During his address to the U.N. General Assembly on Tuesday, Jordan’s King Abdullah II claimed that Christianity in Jerusalem is “under fire.”

Abdullah, who sees Jordan as the custodian of Muslim and Christian holy sites in the city, said the “future of Jerusalem is an urgent concern.”

“Undermining Jerusalem’s legal and historical status quo triggers global tensions and deepens religious divides,” he said. “The Holy City must not be a place for hatred and division. As a Muslim leader, let me say clearly that we are committed to defending the rights, the precious heritage and the historic identity of the Christian people of our region. Nowhere is that more important than in Jerusalem.”

“Today, Christianity in the Holy City is under fire. The rights of churches in Jerusalem are threatened,” the king said. “This cannot continue. Christianity is vital to the past and present of our region and the Holy Land. It must remain an integral part of our future.”

A spokesperson for Christians United for Israel (CUFI) disputed Abdullah’s remarks, saying that “Jerusalem never knew true peace or prosperity until its liberation by Israel.”

“It is because of Israel’s respect for peace that the Hashemite Kingdom plays a special role in certain sites in Jerusalem,” the spokesperson told JNS. “And it is because of Israel’s respect for liberty that Jews, Christians, Muslims and all others enjoy true religious freedom in Jerusalem and throughout the Holy Land.”

Robert Nicholson, president of the Philos Project, pointed out that the monarch made no mention of Christians suffering in other countries.

“Sadly, in his recent remarks, Christians suffering in countries not named Israel didn’t get a mention,” Nicholson told JNS. “We need King Abdullah II’s voice for all Christians all the time. Among Arab leaders, he’s our greatest ally.”

He called it “vital” that King Abdullah “not limit his attacks to Israel or fold his advocacy into unrelated advocacy for the Palestinian national platform.”

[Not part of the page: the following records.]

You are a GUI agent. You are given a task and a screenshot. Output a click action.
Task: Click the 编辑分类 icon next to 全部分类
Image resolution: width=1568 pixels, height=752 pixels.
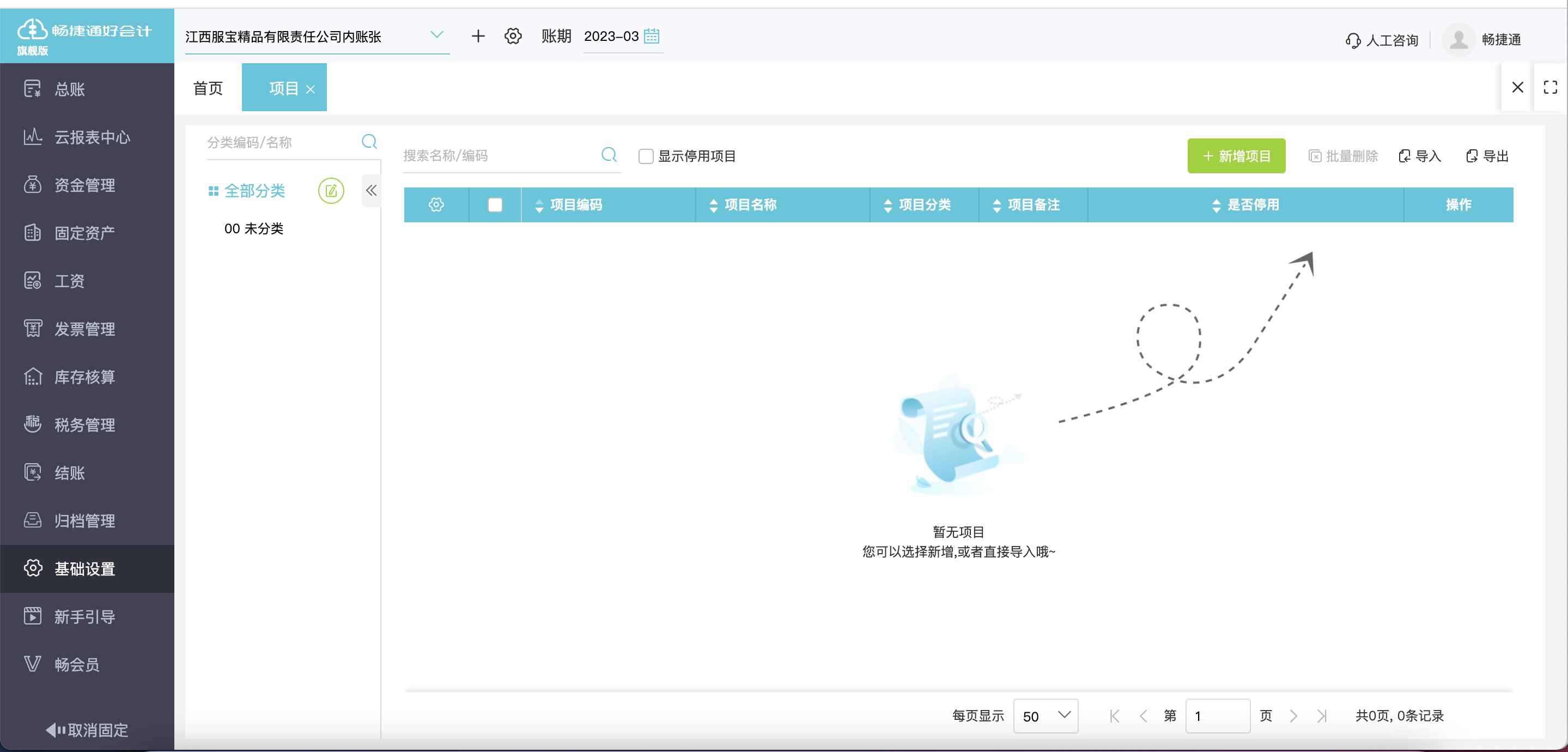coord(330,191)
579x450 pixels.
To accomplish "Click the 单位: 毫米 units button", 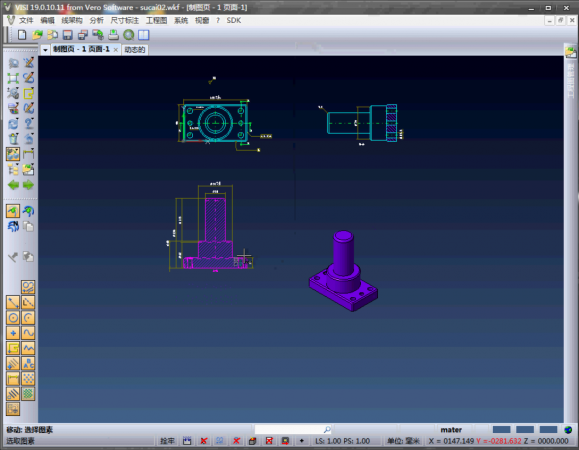I will 404,441.
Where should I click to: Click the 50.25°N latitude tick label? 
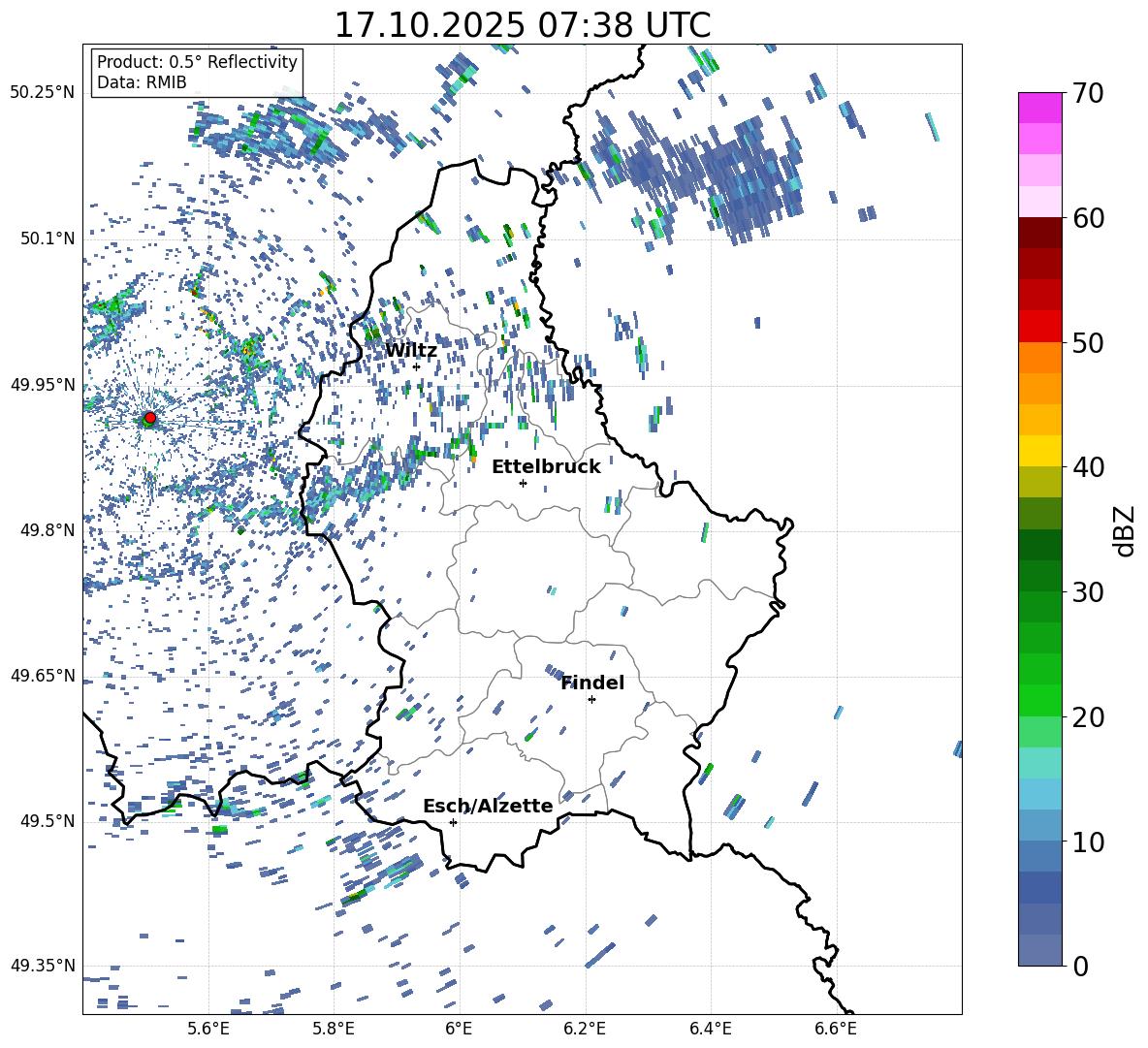pyautogui.click(x=43, y=93)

“The man responsible for the Amman Message and for taking in hundreds of thousands of Christian refugees knows the full scope of the problems the region is facing, and it’s vital that he explain them,” Nicholson added. “The Christian issue is not a political issue and must be addressed by the region’s leaders in a holistic, collaborative way.”

King Abdullah’s comments come at a time when Israel’s relations with Jordan are growing colder, even as ties grow warmer with other Arab states, said Jonathan Schanzer, senior vice president of research at the Washington, D.C.-based Foundation for Defense of Democracies (FDD).

“One gets a sense that the king is doubling down on his role of custodian of Jerusalem, but the purpose of this is not clear,” Schanzer told JNS. “I see Israeli officials growing increasingly frustrated with the Jordanian rhetoric even as they work to safeguard the Kingdom. One gets a sense that this path is not sustainable.”

“Under Israeli rule since 1967, there has been a clear effort to ensure religious freedom for all three monotheistic faiths,” he said. “I don’t think anyone could argue that Christian holy sites are imperiled in any way. There could be frustration among Palestinian Christians for political reasons.”

Schanzer pointed out that Israel provides Jordan with crucial assistance in the areas of water, gas, intelligence and security.

“Israel guarantees Jordan’s stability,” he said.

While negative public rhetoric is often motivated by Jordan’s large Palestinian population, Schanzer says that behind closed doors, the relationship is less confrontational.

“It’s no secret the Jordanians are antagonistic publicly while privately they continue to engage in fruitful cooperation, but I would say that this dichotomy is increasingly unsustainable,” he said.

In the last two years, Jordan has refrained from taking part in normalization events, including the Negev Summit in March, which hosted the foreign ministers of Bahrain, Egypt, Morocco, and the UAE.

“There are new alliance structures in the region, and the Jordanians have clearly opted to stand outside of them,” said Schanzer. “Jordan has dropped from the warmest peace with Israel some five years ago to the coldest.”

Shortly after his General Assembly address, King Abdullah met with Israeli Prime Minister Yair Lapid on the sidelines.

Lapid expressed the need for “calming the situation on the ground and halting terrorism” ahead of the upcoming Jewish High Holidays, according to a statement from the Prime Minister’s Office.

The statement called the meeting an “expression of the tightening of Israel-Jordan relations” and “the continued strengthening of the personal connection” between the two leaders.

Lapid and Abdullah also discussed ways to advance economic-civilian cooperation between the two countries.